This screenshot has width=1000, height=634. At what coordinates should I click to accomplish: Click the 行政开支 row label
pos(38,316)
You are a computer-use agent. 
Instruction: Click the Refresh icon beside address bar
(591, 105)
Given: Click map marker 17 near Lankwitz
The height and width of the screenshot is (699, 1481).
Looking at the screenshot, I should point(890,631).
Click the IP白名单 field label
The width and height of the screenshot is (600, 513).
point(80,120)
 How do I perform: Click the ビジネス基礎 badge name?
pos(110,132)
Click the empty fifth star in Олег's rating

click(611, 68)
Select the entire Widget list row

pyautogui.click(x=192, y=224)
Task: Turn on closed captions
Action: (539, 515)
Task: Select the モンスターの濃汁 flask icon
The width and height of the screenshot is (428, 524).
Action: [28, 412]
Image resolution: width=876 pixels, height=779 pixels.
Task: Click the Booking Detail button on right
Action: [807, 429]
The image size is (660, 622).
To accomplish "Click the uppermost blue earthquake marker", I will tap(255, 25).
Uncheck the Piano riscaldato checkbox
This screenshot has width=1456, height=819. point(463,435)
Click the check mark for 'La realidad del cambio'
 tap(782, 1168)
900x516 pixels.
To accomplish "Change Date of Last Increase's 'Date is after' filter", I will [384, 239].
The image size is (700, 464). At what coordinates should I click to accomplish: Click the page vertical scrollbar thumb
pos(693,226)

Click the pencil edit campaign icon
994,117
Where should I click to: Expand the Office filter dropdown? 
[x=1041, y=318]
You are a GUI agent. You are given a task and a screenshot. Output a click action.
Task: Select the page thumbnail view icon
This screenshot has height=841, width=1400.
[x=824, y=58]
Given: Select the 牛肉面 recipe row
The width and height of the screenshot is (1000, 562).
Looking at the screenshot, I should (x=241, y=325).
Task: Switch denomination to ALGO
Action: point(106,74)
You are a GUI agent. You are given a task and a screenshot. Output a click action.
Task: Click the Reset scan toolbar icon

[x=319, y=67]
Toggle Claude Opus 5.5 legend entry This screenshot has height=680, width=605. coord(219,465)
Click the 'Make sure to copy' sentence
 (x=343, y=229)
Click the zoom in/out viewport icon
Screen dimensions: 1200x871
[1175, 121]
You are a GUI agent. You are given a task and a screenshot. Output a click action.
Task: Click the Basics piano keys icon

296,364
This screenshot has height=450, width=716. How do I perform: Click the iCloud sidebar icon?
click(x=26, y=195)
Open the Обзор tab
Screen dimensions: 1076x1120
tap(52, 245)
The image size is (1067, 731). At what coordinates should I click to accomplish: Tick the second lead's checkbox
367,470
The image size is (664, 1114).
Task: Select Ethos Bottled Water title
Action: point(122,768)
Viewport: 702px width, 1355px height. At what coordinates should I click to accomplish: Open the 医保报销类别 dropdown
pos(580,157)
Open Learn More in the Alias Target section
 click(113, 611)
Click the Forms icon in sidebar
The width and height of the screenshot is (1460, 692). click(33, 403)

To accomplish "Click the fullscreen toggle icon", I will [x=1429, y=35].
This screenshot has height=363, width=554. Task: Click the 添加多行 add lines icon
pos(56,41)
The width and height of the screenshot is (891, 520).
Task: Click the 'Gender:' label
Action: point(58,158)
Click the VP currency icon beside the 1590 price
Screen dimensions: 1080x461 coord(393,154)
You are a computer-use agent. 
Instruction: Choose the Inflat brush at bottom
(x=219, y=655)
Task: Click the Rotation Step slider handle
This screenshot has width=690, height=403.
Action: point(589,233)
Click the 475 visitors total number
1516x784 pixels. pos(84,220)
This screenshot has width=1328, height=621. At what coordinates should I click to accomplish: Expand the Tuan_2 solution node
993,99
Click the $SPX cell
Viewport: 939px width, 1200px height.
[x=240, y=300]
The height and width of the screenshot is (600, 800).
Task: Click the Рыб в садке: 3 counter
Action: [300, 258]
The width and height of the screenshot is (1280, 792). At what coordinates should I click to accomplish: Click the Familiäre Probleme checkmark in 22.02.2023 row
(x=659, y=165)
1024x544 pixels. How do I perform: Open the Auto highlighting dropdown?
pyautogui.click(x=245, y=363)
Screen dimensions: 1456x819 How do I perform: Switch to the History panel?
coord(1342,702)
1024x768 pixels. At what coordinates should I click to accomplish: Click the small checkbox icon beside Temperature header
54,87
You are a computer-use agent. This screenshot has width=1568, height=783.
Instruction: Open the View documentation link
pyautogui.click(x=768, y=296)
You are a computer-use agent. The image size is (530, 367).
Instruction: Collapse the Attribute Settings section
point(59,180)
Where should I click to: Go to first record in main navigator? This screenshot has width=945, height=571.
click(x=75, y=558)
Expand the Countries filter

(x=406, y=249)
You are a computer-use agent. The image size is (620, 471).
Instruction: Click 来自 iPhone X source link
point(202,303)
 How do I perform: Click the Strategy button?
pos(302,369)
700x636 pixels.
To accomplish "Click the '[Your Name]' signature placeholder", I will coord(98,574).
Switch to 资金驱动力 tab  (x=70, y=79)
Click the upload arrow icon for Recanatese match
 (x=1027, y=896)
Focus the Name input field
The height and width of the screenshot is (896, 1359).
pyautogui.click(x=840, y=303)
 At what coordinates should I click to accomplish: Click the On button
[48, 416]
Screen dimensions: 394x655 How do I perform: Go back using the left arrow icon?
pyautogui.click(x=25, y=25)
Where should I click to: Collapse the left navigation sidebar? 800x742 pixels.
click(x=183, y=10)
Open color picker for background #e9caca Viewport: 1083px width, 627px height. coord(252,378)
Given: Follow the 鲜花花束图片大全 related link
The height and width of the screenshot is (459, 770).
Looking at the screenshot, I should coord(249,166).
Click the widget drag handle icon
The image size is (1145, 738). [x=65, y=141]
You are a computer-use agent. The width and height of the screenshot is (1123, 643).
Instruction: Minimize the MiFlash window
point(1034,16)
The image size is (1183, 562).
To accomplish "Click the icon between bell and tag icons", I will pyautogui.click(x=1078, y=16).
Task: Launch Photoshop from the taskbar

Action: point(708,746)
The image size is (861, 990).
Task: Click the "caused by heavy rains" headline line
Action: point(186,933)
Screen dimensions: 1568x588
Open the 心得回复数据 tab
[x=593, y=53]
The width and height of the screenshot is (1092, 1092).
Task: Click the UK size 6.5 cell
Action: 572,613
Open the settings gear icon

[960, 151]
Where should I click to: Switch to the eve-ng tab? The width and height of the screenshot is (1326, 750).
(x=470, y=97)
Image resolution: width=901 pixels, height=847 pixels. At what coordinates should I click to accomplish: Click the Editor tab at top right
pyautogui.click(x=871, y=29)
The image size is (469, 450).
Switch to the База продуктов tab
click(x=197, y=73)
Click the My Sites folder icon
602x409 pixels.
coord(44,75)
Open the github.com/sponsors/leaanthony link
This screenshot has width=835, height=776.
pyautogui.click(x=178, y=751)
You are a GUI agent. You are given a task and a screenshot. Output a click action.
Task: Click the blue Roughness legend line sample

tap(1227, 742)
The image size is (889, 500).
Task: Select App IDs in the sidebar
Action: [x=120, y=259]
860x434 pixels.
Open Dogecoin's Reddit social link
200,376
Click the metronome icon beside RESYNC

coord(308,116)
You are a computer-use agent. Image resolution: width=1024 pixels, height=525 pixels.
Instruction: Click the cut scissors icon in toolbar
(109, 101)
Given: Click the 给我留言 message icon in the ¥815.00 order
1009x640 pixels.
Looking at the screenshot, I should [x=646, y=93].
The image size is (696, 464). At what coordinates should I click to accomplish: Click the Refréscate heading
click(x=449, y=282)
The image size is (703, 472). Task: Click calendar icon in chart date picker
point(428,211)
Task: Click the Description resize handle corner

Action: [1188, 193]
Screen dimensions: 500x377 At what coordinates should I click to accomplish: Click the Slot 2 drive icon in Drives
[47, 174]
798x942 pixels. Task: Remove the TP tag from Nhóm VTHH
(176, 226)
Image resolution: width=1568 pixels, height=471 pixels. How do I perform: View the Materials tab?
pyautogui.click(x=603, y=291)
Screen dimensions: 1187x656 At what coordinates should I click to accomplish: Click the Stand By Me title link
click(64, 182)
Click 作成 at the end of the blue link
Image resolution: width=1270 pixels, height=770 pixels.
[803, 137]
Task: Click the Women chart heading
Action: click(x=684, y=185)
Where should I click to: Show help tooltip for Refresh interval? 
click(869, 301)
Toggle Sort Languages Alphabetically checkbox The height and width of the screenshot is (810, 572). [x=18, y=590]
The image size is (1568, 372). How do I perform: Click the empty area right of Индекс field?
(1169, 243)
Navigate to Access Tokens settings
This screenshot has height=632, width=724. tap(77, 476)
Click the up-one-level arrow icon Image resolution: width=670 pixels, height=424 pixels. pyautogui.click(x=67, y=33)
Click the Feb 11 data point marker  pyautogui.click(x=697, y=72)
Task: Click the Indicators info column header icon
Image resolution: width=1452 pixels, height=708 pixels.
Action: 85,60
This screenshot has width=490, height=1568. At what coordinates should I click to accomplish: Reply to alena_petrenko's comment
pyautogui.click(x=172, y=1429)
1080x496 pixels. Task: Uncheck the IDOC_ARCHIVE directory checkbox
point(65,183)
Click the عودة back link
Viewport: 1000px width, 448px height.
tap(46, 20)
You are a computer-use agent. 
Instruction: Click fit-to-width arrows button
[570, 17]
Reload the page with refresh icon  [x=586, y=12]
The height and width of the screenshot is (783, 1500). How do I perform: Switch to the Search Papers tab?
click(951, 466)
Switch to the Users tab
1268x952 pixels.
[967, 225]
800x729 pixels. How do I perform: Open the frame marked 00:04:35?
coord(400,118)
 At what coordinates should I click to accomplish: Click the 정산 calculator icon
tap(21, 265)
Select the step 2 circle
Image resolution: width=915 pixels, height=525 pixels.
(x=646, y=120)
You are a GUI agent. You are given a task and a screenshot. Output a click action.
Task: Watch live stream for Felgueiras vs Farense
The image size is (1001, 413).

◇ ◇ ◇

:: WHAT THE TASK REQUIRES ::
Lines of the data above that include the string "computer" must each be copied.

:: RESULT ::
You are a computer-use agent. 
You are a computer-use agent. 
You are a computer-use agent. This screenshot has width=1568, height=783.
You are a computer-use agent. The image size is (530, 367).
You are a computer-use agent. The image size is (620, 471).
You are a computer-use agent. The width and height of the screenshot is (1123, 643).
You are a computer-use agent. Image resolution: width=1024 pixels, height=525 pixels.
You are a computer-use agent. 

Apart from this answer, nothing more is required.